------ Task material

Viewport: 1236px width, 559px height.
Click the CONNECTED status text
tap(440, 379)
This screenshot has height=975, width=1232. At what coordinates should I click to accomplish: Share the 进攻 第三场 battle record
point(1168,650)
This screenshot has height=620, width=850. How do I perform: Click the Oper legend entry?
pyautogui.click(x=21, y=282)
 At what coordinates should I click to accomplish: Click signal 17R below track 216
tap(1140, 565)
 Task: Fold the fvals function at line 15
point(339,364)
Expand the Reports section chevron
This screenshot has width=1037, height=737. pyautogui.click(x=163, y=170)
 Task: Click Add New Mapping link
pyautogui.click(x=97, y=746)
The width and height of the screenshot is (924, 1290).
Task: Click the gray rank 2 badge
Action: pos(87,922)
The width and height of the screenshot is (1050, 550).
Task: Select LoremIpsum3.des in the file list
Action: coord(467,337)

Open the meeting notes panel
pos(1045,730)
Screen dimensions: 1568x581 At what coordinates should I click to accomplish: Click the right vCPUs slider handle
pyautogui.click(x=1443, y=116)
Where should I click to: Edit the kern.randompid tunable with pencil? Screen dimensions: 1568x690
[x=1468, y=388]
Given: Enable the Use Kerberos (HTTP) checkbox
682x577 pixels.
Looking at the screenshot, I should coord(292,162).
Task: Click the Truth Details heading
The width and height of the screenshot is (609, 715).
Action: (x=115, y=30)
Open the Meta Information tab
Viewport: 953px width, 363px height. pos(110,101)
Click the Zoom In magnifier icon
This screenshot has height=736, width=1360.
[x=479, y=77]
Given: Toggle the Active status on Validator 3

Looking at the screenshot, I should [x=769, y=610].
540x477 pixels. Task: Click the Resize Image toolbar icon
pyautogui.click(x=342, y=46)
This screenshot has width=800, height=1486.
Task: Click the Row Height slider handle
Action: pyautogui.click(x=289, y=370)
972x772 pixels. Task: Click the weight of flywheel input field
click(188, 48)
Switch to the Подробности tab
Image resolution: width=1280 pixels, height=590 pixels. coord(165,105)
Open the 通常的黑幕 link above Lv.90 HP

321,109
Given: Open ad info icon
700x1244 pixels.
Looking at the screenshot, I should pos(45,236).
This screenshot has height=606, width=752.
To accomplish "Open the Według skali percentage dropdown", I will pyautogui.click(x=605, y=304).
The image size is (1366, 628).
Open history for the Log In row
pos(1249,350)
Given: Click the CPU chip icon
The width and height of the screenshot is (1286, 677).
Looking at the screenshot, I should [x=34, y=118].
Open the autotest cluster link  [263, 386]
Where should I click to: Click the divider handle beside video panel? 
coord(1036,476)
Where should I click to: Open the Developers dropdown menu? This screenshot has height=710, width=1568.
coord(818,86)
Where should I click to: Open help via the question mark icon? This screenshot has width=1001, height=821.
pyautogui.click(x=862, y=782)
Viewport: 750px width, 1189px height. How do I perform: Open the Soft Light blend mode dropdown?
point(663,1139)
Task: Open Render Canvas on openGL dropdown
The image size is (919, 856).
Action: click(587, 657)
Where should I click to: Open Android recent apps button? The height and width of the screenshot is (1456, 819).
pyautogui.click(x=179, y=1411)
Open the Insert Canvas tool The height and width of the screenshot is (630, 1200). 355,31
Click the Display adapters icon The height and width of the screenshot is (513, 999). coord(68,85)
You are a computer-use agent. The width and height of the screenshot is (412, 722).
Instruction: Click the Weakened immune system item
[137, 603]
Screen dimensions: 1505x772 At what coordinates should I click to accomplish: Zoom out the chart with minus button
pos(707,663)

------------

- Problem statement -
All lines above should be output verbatim.

- Exercise response -
Viewport: 1236px width, 559px height.
Click the CONNECTED status text
tap(440, 379)
This screenshot has height=975, width=1232. At what coordinates should I click to accomplish: Share the 进攻 第三场 battle record
point(1168,650)
This screenshot has height=620, width=850. How do I perform: Click the Oper legend entry?
pyautogui.click(x=21, y=282)
 At what coordinates should I click to accomplish: Click signal 17R below track 216
tap(1140, 565)
 Task: Fold the fvals function at line 15
point(339,364)
Expand the Reports section chevron
This screenshot has width=1037, height=737. pyautogui.click(x=163, y=170)
 Task: Click Add New Mapping link
pyautogui.click(x=97, y=746)
The width and height of the screenshot is (924, 1290).
Task: Click the gray rank 2 badge
Action: pos(87,922)
The width and height of the screenshot is (1050, 550).
Task: Select LoremIpsum3.des in the file list
Action: coord(467,337)

Open the meeting notes panel
pos(1045,730)
Screen dimensions: 1568x581 At what coordinates should I click to accomplish: Click the right vCPUs slider handle
pyautogui.click(x=1443, y=116)
Where should I click to: Edit the kern.randompid tunable with pencil? Screen dimensions: 1568x690
[x=1468, y=388]
Given: Enable the Use Kerberos (HTTP) checkbox
682x577 pixels.
Looking at the screenshot, I should coord(292,162).
Task: Click the Truth Details heading
The width and height of the screenshot is (609, 715).
Action: (x=115, y=30)
Open the Meta Information tab
Viewport: 953px width, 363px height. pos(110,101)
Click the Zoom In magnifier icon
This screenshot has height=736, width=1360.
[x=479, y=77]
Given: Toggle the Active status on Validator 3

Looking at the screenshot, I should [x=769, y=610].
540x477 pixels. Task: Click the Resize Image toolbar icon
pyautogui.click(x=342, y=46)
This screenshot has width=800, height=1486.
Task: Click the Row Height slider handle
Action: pyautogui.click(x=289, y=370)
972x772 pixels. Task: Click the weight of flywheel input field
click(188, 48)
Switch to the Подробности tab
Image resolution: width=1280 pixels, height=590 pixels. coord(165,105)
Open the 通常的黑幕 link above Lv.90 HP

321,109
Given: Open ad info icon
700x1244 pixels.
Looking at the screenshot, I should pos(45,236).
This screenshot has height=606, width=752.
To accomplish "Open the Według skali percentage dropdown", I will pyautogui.click(x=605, y=304).
The image size is (1366, 628).
Open history for the Log In row
pos(1249,350)
Given: Click the CPU chip icon
The width and height of the screenshot is (1286, 677).
Looking at the screenshot, I should [x=34, y=118].
Open the autotest cluster link  [263, 386]
Where should I click to: Click the divider handle beside video panel? 
coord(1036,476)
Where should I click to: Open the Developers dropdown menu? This screenshot has height=710, width=1568.
coord(818,86)
Where should I click to: Open help via the question mark icon? This screenshot has width=1001, height=821.
pyautogui.click(x=862, y=782)
Viewport: 750px width, 1189px height. How do I perform: Open the Soft Light blend mode dropdown?
point(663,1139)
Task: Open Render Canvas on openGL dropdown
The image size is (919, 856).
Action: click(587, 657)
Where should I click to: Open Android recent apps button? The height and width of the screenshot is (1456, 819).
pyautogui.click(x=179, y=1411)
Open the Insert Canvas tool The height and width of the screenshot is (630, 1200). 355,31
Click the Display adapters icon The height and width of the screenshot is (513, 999). coord(68,85)
You are a computer-use agent. The width and height of the screenshot is (412, 722).
Instruction: Click the Weakened immune system item
[137, 603]
Screen dimensions: 1505x772 At what coordinates should I click to accomplish: Zoom out the chart with minus button
pos(707,663)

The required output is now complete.